“The traitors fled to Yugoslavia”
Francesco De Gregori talks about the events that led to the killing of his uncle by Garibaldi's Gappisti
by Stefano Lusa – 29/09/2020 – Source: Radio Capodistria
He is one of the most important artists of Italian music, a poet-singer, who has often narrated the merits and defects of contemporary Italy. Francesco De Gregori, in an interview given to Robinson, the literary insert of Repubblica, returns to the story of his uncle, Commander Bolla, killed at Malga Porzus by communist partisans. The facts date back to February 1945, when Garibaldi's Gappisti liquidated 17 partisans of the Osoppo brigade of Catholic and secular-socialist orientation. All of this was already part of the fight for the future arrangement of the border and also in the ideological clash that would have wanted to expand the communist revolution. One of the darkest pages of the resistance, a source of controversy that went beyond and goes beyond the local context.

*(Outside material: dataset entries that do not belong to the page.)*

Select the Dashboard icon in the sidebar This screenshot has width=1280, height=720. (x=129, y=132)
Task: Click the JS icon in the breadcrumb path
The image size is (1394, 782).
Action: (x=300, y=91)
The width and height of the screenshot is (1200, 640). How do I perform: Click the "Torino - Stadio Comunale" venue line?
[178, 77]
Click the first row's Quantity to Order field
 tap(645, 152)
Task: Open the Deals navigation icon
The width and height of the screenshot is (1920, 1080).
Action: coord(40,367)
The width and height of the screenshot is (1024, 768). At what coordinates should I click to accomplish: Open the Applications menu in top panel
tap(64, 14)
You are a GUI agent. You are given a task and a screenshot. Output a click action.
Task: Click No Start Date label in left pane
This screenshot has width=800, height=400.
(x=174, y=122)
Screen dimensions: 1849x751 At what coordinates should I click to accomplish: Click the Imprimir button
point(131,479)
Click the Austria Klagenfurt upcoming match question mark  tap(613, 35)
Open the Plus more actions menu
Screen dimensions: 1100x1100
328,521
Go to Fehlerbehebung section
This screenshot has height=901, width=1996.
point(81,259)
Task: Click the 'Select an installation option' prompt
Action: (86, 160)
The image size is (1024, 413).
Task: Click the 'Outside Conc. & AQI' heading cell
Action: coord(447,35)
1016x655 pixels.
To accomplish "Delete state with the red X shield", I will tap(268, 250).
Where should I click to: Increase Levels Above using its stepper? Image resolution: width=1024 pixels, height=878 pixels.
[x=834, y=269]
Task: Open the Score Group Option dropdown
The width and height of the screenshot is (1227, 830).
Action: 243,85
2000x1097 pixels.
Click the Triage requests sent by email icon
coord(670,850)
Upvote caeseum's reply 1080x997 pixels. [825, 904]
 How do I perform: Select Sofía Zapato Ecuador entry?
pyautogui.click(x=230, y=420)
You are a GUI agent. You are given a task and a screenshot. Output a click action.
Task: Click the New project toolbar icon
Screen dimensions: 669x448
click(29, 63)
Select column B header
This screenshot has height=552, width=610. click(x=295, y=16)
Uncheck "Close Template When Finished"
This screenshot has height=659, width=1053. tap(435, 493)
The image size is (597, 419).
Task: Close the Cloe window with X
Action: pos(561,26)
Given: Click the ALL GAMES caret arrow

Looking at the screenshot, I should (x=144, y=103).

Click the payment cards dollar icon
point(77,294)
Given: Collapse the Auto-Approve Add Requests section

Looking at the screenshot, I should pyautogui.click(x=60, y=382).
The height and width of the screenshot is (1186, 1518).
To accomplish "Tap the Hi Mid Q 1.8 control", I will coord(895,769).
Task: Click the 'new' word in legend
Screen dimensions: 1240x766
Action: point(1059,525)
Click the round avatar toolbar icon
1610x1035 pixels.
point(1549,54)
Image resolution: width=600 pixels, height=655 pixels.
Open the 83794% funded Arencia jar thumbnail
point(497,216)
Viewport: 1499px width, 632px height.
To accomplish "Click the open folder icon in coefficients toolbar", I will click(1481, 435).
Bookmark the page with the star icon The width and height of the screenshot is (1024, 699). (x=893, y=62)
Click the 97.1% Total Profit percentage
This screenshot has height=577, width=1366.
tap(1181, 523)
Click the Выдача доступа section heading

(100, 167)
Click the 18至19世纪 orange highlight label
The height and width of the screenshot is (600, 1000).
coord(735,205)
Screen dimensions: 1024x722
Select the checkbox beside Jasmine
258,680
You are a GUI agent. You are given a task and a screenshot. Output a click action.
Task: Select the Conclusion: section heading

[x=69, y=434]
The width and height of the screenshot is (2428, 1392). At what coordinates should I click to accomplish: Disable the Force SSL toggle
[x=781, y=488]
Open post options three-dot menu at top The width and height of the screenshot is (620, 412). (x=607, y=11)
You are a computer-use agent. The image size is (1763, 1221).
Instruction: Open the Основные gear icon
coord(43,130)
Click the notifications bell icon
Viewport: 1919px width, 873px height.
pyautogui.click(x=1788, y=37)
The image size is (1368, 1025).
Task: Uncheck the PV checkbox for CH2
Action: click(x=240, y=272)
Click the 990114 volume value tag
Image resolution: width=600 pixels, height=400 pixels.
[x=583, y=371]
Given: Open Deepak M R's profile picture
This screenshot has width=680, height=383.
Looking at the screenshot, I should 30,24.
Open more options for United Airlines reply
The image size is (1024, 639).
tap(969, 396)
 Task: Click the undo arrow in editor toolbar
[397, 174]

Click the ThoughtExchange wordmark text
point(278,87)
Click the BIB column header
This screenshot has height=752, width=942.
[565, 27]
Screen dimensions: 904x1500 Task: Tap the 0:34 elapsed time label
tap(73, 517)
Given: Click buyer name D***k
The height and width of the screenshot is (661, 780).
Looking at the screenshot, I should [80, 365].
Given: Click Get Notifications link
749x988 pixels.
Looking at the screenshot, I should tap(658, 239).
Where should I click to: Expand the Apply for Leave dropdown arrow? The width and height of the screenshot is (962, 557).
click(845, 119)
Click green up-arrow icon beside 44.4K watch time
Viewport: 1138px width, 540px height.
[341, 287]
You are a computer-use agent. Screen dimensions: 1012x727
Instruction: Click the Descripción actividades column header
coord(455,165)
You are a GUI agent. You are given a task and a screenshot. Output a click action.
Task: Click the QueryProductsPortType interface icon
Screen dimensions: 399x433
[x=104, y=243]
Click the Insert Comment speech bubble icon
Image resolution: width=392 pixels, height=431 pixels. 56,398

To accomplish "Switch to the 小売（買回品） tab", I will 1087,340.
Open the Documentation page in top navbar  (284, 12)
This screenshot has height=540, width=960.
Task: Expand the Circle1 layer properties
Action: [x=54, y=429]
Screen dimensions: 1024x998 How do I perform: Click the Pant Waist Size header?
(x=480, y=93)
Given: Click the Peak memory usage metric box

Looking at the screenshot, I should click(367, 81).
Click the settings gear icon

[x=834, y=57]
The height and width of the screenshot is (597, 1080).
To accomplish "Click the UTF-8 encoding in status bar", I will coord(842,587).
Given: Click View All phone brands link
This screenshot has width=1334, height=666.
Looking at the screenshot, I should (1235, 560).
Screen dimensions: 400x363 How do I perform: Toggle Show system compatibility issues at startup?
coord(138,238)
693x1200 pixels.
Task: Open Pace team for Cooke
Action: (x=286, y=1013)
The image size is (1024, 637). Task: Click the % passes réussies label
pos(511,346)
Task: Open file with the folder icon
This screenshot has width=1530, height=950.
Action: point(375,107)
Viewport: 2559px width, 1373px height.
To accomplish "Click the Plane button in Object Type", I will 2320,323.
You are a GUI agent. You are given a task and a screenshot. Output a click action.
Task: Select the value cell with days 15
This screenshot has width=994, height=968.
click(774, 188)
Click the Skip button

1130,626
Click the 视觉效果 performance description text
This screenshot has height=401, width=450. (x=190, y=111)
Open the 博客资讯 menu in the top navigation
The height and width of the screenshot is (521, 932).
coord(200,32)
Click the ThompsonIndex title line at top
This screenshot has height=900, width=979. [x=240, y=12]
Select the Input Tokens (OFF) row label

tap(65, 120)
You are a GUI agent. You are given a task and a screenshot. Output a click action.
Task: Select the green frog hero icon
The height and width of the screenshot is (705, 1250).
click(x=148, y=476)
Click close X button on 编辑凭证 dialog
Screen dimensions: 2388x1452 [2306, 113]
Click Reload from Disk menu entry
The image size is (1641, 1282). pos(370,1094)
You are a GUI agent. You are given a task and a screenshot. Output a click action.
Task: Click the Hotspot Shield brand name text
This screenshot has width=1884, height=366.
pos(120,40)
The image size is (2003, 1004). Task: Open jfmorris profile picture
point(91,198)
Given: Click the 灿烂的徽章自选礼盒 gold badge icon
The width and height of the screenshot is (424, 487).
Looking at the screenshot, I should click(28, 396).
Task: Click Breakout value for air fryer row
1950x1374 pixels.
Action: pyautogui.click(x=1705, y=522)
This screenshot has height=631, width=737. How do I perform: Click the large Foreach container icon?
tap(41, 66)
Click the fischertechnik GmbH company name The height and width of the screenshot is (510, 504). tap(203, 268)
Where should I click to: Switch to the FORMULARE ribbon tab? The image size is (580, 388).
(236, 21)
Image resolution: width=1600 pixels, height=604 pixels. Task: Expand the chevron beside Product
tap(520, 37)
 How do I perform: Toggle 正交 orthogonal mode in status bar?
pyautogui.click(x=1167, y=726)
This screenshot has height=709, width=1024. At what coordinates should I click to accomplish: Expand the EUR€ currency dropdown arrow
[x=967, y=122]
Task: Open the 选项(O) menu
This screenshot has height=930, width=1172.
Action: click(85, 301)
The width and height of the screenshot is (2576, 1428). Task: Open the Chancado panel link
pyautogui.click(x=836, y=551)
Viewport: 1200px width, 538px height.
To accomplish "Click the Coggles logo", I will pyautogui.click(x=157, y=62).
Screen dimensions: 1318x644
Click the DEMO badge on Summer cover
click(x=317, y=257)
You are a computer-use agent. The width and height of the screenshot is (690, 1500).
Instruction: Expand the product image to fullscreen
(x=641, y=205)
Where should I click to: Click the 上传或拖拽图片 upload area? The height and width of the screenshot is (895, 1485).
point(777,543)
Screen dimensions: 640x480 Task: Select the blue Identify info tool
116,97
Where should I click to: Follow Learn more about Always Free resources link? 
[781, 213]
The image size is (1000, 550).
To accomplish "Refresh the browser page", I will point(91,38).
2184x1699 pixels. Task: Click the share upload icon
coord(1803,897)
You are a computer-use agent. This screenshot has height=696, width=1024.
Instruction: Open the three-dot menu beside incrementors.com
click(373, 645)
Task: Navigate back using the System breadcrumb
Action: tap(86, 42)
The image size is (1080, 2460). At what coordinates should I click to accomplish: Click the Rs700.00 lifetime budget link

A wrong man in the wrong place, wrote journalist Giorgio Bocca about De Gregori’s uncle. A thesis that the singer doesn’t like.An absolutely ungenerous and superficial reading” he told the newspaper. De Gregori was not satisfied with the fact that his uncle was not a traitor. “I already knew this- He says - exactly the opposite had happened: his assassins could be defined as traitors, if anything, some of whom, after having been sentenced to various punishments in the post-war period, had escaped to Yugoslavia".
On the other hand, Commander Bolla was awarded the gold medal for military valor. He fell in “that tormented corner of Italy where the common patriotic spirit did not always succeed in uniting the forces of the Resistance in a single block,” as can be read in the motivation.
The story is taken up again today by Sandor Tence in the online edition of the Primorski Dnevnik. It is not the first time this year that Italian singer-songwriters have spoken about the eastern border. In June, Francesco Guccini, while telling the Corriere della Sera about his experience as a soldier in the Trieste area, had used the term “s'ciavi” to define the Slovenian community. This caused irritation and a stir, so much so that a few days ago Guccini apologized on the pages of the Primorski Dnevnik. This did not prevent the outbreak of a not-so-pleasant controversy in the Milanese newspaper, consisting of a back-and-forth of letters to the editorial office from readers.
Endless discussions and controversies, as often happens with everything that concerns the "eastern border". So even De Gregori's words do not go unnoticed.